I'd love to quantify this more though.
e.g, some questions about time spent during imports that I'd love answers to:
- How much time is spent simply loading the bytecode in the .pyc files?
- How much time is spent executing code that merely defines classes/functions?
- How much time is spent executing code that is run on importing a module that
is doing "work" rather than simply defining a class or function.
I wonder how much overhead we're paying for code that we don't really think
about as having overhead — e.g. applying decorators to defined functions.
Some quick numbers:
andrew at steerpike:~/code/bzr$ PYTHONPATH=. python -m timeit -s "def f(): pass" "property(f)"
1000000 loops, best of 3: 0.885 usec per loop
andrew at steerpike:~/code/bzr$ PYTHONPATH=. python -m timeit -s "def f(): pass" -s "from bzrlib import decorators" -s "n = decorators.needs_write_lock" "n(f)"
1000 loops, best of 3: 208 usec per loop
andrew at steerpike:~/code/bzr$ PYTHONPATH=. python -m timeit -s "def f(): pass" -s "from bzrlib import decorators" -s "decorators.use_fast_decorators()" -s "n = decorators.needs_write_lock" "n(f)"
1000000 loops, best of 3: 1.44 usec per loop
So if we define ~700 functions that have @needs_write_lock, that's a millisecond
of total time. I guess that's probably not our problem then...
> We've focused a lot on the time to startup, and we've been looking at
> the time to load many modules, but essentially at the heart of it, its
> the time to load the aggregate code. I did an experiment with
> 'cxfreeze', and saved 40ms user time - so the number of files being
> loaded *is* an issue, but at only 1/8th of the time, one that solving
> will not remove the problem.
I'm not surprised by that, but it's good to know rather than just be guessing.
> A couple of interesting thought experiments.
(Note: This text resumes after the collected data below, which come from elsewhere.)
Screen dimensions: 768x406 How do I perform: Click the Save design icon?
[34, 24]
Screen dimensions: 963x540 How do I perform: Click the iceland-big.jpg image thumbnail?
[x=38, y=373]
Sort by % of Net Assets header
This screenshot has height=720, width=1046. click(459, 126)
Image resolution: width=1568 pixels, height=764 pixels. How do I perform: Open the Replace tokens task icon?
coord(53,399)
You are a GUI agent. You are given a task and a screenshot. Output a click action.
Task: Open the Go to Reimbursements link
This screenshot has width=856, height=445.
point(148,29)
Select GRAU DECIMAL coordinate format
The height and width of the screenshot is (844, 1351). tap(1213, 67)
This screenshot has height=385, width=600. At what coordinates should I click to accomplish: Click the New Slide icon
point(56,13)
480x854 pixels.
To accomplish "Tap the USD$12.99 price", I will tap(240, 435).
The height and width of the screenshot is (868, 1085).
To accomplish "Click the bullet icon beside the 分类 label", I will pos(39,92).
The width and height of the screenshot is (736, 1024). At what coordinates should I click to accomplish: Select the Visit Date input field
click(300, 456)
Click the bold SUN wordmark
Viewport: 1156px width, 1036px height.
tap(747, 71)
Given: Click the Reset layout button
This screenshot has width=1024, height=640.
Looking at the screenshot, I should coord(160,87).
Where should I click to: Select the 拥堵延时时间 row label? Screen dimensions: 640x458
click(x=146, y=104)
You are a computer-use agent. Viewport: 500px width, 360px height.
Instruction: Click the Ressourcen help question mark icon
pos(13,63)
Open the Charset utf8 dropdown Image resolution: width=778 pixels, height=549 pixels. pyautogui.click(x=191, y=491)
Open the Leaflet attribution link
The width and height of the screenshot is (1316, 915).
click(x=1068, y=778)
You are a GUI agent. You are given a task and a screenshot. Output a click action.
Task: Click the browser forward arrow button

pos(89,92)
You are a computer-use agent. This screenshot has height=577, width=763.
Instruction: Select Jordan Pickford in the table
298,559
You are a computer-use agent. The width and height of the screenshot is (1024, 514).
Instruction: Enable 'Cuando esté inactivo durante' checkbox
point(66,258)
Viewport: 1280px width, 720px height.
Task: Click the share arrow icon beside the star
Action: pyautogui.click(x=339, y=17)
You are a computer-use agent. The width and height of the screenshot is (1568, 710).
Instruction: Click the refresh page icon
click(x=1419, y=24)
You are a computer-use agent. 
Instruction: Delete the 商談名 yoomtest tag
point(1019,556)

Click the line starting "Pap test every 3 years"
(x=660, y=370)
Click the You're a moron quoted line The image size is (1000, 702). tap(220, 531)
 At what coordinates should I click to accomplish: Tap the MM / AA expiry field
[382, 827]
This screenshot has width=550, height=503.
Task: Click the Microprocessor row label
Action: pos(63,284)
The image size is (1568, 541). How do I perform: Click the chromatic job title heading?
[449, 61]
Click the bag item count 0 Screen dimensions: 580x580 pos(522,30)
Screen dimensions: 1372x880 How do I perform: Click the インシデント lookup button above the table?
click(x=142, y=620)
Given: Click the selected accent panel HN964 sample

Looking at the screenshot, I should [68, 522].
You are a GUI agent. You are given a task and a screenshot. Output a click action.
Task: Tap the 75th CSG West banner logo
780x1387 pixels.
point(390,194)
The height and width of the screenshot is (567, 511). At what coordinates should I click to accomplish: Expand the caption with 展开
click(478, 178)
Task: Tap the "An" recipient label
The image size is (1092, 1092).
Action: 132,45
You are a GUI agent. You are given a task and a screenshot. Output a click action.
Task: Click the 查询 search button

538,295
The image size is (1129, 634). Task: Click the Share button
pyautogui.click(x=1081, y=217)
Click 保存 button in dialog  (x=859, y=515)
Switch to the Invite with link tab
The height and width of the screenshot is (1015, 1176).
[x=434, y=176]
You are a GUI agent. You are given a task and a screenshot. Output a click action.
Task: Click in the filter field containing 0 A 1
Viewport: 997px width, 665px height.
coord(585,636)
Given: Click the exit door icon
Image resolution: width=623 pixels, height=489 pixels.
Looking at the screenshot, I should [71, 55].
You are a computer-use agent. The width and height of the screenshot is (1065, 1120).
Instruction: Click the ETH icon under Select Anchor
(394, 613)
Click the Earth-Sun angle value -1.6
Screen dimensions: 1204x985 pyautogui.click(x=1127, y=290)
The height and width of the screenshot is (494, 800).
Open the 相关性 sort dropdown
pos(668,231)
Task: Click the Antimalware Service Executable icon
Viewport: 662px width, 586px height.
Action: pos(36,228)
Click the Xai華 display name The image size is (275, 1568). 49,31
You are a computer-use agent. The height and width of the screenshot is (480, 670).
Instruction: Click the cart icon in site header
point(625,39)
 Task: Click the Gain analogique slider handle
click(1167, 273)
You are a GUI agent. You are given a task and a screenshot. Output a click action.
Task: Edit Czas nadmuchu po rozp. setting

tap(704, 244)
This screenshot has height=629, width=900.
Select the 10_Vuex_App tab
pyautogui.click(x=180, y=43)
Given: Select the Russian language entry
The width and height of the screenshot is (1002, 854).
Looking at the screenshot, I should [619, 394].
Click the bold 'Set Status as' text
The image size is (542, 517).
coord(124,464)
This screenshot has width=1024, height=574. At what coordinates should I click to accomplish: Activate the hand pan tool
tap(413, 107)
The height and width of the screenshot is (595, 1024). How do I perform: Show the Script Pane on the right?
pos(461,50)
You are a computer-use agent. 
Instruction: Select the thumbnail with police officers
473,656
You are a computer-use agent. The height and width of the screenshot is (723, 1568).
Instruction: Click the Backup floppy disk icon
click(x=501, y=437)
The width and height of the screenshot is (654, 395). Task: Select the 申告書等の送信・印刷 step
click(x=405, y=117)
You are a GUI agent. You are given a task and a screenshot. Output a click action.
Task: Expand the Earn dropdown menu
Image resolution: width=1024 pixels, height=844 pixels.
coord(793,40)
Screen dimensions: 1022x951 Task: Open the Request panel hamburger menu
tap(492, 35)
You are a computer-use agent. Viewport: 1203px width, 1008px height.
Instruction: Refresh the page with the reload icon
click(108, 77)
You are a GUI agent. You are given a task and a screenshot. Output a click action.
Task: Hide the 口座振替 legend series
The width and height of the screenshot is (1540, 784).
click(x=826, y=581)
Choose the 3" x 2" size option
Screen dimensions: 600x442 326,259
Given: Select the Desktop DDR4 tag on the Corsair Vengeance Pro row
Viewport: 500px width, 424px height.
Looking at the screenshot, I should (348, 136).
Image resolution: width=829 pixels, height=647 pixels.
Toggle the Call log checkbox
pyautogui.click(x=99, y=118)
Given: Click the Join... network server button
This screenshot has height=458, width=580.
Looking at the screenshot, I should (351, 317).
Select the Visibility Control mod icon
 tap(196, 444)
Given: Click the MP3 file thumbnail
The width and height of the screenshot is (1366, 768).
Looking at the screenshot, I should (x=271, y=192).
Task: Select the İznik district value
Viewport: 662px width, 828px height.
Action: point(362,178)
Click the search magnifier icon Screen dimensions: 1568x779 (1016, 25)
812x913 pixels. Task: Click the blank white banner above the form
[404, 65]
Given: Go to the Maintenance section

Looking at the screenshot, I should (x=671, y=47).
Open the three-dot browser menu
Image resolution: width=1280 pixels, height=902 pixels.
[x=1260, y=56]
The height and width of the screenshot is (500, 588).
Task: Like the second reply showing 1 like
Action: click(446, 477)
I'll let you guess who put
> which forward...
> have the front end look for a statically-prepared set of python code,
> extracted from the main code base, to do e.g. status, and run just-that
> if the command being run is present there.
I'm guessing this will be hard.
> have demand-loading of individual methods on complex classes, so that
> e.g. calling WorkingTree4.rename would import
> bzrlib.WorkingTree4.rename, and assign a method from that into the class
> as an attribute, just-in-time.
That's an interesting idea. My guess it wouldn't help a great deal, but that's
just a guess...
> The fan-out of needed-modules is likely a critical factor here. Things
> that cause more modules to be loaded, like subclassing, can increase the
> overall code loaded; so can single very large modules, like errors.py.
> No concrete proposals at this point, but please think about this, about
> these sorts of things, and the impact on the code base - as well as the
> benefits we might get by doing something like that.
I'll try to tidy my faster-startup experiments so far and aim to get them into
1.8... there's less controversial things in there than I thought there might be
> For instance, we could make errors less of a problem, without preventing
> use in flow control by:
> Exceptions used in flow control would be demand loaded individually, and
> the others would not be loaded at all - a win except for selftest.
I think an error registry is a good idea. Currently, it appears to take 14.6ms
to import bzrlib.errors on my laptop, which is pretty huge!